A complete example can be seen in the JavaScript module: net.sourceforge.pmd.lang.ecmascript.ast.JsTreeDumpTest. The test resources are in the subpackage “testdata”: pmd-javascript/src/test/resources/net/sourceforge/pmd/lang/ecmascript/ast/testdata/.

The Scala module also has a test, written in Kotlin instead of Java: net.sourceforge.pmd.lang.scala.ast.ScalaParserTests.

13. Create an abstract rule class for the language

  • Extend AbstractRule and implement the parser visitor interface for your language (see AbstractVmRule for example)
  • All other rules for your language should extend this class. The purpose of this class is to implement visit methods for all AST types to simply delegate to default behavior. This is useful because most rules care only about specific AST nodes, but PMD needs to know what to do with each node - so this just lets you use default behavior for nodes you don’t care about.

14. Create rules

  • Rules are created by extending the abstract rule class created in step 13 (see EmptyForeachStmtRule for example)
  • Creating rules is already pretty well documented in PMD - and it’s no different for a new language, except you may have different AST nodes.

15. Test the rules

  • See BasicRulesTest for example
  • You have to create a rule set for your language (see vm/basic.xml for example)
  • For each rule in this set you want to test, call addRule method in setUp of the unit test
    • This triggers the unit test to read the corresponding XML file with rule test data (see EmptyForeachStmtRule.xml for example)
    • This test XML file contains sample pieces of code which should trigger a specified number of violations of this rule. The unit test will execute the rule on this piece of code, and verify that the number of violations matches
  • To verify the validity of the created ruleset, create a subclass of AbstractRuleSetFactoryTest (see RuleSetFactoryTest in pmd-vm for example). This will load all rulesets and verify, that all required attributes are provided.

    Note: You’ll need to add your ruleset to rulesets.properties, so that it can be found.

Debugging with Rule Designer

When implementing your grammar it may be very useful to see how PMD parses your example files.

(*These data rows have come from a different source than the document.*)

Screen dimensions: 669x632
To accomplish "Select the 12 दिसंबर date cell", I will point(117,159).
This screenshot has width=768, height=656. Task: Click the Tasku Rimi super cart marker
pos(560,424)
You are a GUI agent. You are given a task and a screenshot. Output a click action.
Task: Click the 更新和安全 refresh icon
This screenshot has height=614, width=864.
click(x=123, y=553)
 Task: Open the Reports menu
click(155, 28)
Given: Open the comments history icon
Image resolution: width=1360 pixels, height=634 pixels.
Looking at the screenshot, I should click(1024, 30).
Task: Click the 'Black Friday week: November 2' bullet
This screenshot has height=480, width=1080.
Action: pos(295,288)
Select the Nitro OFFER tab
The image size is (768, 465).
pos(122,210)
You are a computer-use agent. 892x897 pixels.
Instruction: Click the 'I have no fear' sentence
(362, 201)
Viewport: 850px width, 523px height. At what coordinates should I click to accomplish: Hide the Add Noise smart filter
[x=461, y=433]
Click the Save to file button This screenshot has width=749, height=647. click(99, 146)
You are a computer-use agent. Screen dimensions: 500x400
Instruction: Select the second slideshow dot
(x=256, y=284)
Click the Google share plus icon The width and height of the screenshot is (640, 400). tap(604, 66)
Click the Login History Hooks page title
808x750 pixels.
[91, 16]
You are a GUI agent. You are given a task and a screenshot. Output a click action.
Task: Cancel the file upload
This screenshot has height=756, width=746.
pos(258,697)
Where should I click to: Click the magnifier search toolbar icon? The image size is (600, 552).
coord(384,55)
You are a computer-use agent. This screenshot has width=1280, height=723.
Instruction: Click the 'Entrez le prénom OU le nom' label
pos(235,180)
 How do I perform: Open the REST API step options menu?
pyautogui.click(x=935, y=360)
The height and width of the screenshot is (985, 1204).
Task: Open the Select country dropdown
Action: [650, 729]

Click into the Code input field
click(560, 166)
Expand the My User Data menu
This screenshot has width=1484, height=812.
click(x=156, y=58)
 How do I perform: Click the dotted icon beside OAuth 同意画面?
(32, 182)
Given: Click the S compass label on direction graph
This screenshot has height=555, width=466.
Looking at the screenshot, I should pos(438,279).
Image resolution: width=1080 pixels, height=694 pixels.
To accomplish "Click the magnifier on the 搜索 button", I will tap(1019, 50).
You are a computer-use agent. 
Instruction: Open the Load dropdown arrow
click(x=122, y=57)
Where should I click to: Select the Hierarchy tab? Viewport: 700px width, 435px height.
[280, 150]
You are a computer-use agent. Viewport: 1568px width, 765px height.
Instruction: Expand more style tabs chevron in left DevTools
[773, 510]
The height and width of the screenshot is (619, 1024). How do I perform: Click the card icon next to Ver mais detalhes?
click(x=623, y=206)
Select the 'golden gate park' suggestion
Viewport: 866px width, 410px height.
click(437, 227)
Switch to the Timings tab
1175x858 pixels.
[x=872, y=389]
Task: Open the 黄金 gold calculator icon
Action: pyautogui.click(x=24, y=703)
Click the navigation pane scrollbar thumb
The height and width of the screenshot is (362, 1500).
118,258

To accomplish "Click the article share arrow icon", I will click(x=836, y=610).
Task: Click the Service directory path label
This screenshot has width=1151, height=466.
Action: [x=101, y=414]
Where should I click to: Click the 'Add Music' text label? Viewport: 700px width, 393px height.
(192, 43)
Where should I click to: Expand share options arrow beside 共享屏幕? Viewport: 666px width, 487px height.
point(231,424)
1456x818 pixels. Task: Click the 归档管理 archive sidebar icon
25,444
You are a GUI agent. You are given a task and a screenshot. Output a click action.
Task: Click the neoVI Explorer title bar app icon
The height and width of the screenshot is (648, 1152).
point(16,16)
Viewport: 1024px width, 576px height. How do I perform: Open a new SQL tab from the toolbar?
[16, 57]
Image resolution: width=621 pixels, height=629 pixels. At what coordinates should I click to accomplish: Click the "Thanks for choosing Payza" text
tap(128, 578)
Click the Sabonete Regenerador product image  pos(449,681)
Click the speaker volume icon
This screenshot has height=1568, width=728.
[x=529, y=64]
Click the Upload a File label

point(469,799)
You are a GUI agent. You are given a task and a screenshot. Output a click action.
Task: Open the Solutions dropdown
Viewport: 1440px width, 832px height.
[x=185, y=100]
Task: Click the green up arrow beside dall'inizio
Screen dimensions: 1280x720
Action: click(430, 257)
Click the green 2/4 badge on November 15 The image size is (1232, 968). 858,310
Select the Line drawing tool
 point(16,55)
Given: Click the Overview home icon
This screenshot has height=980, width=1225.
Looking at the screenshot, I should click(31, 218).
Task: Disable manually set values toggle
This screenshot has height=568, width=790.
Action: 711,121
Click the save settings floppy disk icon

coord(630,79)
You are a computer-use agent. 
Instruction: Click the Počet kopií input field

This can be achieved with Rule Designer:

  • Override the getXPathNodeName in your AST nodes for Designer to show node names.
  • Make sure to override both jjtOpen and jjtClose in your AST node base class so that they set both start and end line and column for proper node bound highlighting.
  • Not strictly required but trivial and useful: implement syntax highlighting for Rule Designer:
    • Fork and clone the pmd/pmd-designer repository.
    • Add a syntax highlighter implementation to net.sourceforge.pmd.util.fxdesigner.util.codearea.syntaxhighlighting (you could use Java as an example).
    • Register it in the AvailableSyntaxHighlighters enumeration.
    • Now build your implementation and place the target/pmd-ui-<version>-SNAPSHOT.jar to the lib directory inside your pmd-bin-... distribution (you have to delete old pmd-ui-*.jar from there).